--- Provided data Enclosed Below ---

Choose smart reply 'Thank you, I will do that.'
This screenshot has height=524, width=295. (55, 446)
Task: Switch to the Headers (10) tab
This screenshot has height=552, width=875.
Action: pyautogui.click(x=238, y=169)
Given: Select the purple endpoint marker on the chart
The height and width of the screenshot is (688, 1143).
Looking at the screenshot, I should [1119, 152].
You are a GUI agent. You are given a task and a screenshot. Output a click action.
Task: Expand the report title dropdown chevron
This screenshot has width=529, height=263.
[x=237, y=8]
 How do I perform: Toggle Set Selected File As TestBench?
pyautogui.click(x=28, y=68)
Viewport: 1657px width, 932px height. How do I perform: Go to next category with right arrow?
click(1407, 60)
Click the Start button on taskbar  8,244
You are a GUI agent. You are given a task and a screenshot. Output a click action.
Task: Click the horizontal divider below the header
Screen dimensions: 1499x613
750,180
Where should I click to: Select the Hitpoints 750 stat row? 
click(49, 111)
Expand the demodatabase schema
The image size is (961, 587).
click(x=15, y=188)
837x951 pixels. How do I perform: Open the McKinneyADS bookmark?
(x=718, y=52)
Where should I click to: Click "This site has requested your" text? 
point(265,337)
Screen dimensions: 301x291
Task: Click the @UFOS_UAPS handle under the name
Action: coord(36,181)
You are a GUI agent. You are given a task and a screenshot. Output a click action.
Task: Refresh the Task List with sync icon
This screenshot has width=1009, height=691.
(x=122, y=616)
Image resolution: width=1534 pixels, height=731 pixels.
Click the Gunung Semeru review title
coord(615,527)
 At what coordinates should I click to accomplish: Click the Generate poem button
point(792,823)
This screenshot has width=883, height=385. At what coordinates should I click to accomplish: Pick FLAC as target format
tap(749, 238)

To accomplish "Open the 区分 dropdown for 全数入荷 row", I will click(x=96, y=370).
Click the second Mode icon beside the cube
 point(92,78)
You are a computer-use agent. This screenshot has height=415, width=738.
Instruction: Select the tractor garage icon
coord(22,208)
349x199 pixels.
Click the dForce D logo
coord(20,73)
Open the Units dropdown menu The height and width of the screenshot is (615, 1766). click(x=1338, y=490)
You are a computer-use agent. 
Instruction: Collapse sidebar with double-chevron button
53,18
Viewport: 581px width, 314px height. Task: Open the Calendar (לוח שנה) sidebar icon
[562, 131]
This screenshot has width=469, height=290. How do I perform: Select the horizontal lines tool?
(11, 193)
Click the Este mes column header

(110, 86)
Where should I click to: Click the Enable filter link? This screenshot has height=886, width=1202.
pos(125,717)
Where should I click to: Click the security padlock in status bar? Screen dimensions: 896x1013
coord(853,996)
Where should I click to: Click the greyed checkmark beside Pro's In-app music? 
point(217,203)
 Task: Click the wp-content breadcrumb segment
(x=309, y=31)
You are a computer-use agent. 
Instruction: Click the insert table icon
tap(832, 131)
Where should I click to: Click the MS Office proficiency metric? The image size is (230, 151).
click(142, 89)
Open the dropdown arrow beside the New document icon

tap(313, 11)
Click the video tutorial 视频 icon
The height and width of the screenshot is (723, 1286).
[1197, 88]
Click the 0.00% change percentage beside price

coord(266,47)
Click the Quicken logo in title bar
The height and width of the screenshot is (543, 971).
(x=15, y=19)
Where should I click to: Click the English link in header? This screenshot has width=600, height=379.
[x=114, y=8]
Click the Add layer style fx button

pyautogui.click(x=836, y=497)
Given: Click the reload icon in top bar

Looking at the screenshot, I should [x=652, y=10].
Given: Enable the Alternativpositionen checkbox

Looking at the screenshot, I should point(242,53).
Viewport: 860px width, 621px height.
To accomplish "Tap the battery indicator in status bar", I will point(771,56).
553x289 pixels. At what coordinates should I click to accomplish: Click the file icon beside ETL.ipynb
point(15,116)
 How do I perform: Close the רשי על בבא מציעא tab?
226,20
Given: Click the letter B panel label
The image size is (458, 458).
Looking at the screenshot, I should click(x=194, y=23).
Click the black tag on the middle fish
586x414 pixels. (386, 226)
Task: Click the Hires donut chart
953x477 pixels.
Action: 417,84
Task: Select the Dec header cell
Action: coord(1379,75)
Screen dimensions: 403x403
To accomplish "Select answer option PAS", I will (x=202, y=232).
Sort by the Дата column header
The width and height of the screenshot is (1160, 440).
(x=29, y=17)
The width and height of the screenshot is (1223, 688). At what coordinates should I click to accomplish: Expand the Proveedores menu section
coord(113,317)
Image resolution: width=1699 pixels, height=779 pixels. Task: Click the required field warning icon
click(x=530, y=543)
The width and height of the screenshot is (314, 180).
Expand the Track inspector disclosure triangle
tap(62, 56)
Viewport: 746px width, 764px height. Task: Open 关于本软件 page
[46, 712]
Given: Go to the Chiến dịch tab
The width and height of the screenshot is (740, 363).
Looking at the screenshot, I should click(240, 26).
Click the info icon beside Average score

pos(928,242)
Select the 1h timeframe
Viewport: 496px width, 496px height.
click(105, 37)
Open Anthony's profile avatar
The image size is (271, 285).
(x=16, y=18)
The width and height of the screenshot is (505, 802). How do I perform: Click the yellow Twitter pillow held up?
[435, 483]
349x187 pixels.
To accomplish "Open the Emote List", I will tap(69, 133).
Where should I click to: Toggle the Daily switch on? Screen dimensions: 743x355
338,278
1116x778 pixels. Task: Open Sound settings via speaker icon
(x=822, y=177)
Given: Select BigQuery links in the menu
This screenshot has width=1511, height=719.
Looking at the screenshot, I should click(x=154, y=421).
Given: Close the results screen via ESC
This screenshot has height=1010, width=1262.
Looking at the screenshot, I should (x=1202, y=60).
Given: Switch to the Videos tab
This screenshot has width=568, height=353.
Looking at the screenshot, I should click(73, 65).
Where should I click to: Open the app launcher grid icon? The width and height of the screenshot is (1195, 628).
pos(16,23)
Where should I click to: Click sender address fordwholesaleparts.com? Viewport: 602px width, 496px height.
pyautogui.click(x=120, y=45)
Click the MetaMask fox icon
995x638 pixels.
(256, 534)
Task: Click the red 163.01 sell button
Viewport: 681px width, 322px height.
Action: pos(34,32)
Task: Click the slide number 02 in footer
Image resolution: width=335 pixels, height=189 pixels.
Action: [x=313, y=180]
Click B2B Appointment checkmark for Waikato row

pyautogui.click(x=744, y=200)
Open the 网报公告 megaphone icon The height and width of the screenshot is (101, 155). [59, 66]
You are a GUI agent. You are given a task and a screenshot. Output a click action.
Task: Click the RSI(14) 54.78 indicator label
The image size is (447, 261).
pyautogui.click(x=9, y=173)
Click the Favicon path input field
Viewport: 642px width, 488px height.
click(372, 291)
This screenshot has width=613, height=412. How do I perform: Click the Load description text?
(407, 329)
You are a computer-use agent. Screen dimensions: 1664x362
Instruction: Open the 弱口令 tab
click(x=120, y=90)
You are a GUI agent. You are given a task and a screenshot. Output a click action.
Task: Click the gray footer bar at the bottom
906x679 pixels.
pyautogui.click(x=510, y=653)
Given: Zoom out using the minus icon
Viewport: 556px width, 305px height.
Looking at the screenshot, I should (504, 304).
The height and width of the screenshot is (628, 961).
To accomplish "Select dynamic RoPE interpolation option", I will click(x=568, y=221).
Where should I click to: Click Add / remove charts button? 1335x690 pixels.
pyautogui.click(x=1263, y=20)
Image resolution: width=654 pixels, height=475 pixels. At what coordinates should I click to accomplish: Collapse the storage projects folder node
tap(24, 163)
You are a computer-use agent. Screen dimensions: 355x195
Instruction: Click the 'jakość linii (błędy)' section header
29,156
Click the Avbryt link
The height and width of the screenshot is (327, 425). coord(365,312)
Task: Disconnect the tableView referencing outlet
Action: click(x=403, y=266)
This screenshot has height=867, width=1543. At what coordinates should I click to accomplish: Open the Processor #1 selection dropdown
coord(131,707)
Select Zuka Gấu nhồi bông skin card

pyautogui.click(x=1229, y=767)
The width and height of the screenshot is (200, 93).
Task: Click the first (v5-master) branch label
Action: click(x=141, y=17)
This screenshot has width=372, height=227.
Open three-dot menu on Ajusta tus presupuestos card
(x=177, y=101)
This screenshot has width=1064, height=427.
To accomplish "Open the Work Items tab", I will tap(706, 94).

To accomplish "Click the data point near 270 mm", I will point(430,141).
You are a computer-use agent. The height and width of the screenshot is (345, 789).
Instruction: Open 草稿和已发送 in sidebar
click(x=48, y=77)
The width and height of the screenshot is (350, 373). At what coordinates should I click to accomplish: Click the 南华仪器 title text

--- End of Enclosed Provided data ---

*Directions for this task*
Scan the data above, please, and give the number of lines where the word "List" occurs, with no further text.

*Output*
2